# ИСХОДНЫЙ ТЕКСТ:

>>>>

Оставив свою невесту Бортэ в гере своей матери, Тэмуджин со своими братьями Хасаром и Бельгутеем отправились в путь к становищу христианина Он-хана, который с радостью принял дар и, таким образом, признал всех троих юношей чем-то вроде своих приемных сыновей. Хан предложил Тэмуджину стать предводителем отряда молодых воинов, но тот отказался, так как уже не испытывал никакого интереса к старой традиционной системе управления. Казалось, он хочет только одного – чтобы Тогорил предоставил защиту его семье. Как только это было улажено, он с братьями отправился в обратный путь к своему одинокому становищу возле реки Херлен. И там он наконец вкусил все радости семейной жизни, в которых ему было так долго отказано.
Казалось, горести и потрясения ранних лет Тэмуджина теперь позади. В его семье теперь все были достаточно взрослыми, чтобы так или иначе работать. Кроме братьев Тэмуджина в семью вошли еще два молодых человека. Боорчу присоединился к роду после случайной встречи с Тэмуджином, когда тот выслеживал украденных коней. Джелме был отдан Тэмуджину его отцом, хотя «Сокровенное сказание» не объясняет причин этого. С ними в стойбище было семь мальчиков-подростков, чтобы охотиться и защищать его. Кроме Бортэ в семье Тэмуджина было четыре женщины: его сестра Тэмулун и три старшие женщины, матриарх рода Оэлун, первая жена Есугея Сочигел, мать брата Тэмуджина, Бельгутея, и еще одна пожилая женщина неизвестного происхождения.
Согласно «Сокровенному сказанию», Тэмуджин хотел бы остаться предводителем только этого маленького клана и жить счастливо в этой идиллии, но вряд ли это было бы возможно в мире межплеменных войн. Из поколения в поколение племена в степи безжалостно грабили друг друга, а память о прежних обидах жила долгие годы.

<<<<

# УСЛОВИЕ ЗАДАНИЯ:
Укажите по исходному тексту, почему Тэмуджин отказался стать предводителем отряда молодых воинов. Список далее в работе не используется.

# ВЫДЕРЖКИ ИЗ ДАННЫХ:

>>>>

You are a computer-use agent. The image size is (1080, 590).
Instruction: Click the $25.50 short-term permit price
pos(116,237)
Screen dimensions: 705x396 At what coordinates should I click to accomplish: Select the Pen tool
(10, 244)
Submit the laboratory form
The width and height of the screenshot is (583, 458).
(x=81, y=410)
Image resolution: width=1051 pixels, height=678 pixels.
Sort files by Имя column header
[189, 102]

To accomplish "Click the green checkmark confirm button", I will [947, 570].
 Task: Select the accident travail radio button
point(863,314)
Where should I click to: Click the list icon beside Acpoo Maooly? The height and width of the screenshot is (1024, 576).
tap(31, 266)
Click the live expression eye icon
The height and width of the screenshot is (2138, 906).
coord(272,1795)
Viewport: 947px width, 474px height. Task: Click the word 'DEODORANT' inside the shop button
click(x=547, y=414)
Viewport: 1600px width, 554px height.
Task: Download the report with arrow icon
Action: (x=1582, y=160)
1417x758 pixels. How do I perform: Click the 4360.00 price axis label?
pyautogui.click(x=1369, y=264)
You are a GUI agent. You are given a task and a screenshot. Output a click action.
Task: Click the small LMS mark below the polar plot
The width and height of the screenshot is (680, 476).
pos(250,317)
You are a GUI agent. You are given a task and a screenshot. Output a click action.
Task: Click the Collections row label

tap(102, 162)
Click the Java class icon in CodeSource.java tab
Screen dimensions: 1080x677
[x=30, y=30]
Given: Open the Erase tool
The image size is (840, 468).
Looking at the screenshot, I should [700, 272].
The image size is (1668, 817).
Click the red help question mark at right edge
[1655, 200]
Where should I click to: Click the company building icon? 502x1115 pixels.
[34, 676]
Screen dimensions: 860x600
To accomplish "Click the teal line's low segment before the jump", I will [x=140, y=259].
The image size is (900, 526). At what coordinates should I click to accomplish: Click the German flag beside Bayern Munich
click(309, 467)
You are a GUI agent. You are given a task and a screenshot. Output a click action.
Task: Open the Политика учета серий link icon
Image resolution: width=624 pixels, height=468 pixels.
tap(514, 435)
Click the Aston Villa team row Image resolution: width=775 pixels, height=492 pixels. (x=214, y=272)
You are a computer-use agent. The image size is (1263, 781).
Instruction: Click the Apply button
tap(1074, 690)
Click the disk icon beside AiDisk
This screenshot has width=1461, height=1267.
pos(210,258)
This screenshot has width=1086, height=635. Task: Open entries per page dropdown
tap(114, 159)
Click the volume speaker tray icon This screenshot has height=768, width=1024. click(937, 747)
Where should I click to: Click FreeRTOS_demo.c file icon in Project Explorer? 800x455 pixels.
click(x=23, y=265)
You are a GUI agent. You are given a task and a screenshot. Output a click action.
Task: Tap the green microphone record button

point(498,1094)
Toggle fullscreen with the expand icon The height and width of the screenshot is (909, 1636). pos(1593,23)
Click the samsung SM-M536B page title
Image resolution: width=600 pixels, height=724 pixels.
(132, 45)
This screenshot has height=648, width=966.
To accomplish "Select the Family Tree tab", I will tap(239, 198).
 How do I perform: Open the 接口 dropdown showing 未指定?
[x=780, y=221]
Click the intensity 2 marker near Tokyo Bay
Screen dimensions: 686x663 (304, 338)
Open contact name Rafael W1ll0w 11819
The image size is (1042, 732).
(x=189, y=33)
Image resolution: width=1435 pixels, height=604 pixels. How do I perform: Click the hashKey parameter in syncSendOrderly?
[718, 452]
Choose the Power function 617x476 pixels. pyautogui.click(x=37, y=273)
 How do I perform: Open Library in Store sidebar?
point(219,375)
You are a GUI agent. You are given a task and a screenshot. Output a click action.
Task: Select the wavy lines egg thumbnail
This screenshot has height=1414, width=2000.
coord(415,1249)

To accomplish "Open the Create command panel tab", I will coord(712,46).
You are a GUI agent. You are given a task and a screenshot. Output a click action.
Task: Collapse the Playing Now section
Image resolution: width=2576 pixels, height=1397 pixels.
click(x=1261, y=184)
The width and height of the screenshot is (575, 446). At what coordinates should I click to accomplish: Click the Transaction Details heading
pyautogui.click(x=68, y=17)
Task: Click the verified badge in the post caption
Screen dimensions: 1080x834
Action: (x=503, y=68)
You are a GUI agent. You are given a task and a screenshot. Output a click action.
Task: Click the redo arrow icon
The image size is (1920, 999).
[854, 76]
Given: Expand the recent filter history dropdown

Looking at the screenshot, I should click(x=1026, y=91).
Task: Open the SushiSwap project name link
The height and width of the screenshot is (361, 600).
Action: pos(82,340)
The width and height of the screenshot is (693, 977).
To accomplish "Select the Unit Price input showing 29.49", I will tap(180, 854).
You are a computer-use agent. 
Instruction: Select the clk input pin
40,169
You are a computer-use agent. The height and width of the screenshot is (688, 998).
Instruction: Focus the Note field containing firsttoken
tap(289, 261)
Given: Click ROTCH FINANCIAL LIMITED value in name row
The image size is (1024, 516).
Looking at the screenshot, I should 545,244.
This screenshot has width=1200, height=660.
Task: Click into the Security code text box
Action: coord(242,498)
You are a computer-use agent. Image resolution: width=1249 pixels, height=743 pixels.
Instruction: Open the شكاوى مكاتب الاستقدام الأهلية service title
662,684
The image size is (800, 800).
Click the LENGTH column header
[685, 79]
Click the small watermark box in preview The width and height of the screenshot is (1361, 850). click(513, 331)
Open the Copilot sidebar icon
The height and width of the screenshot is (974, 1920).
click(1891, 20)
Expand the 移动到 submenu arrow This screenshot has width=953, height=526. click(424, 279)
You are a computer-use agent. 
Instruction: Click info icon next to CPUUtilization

<<<<

# ОТВЕТ:
Он уже не испытывал никакого интереса к старой традиционной системе управления.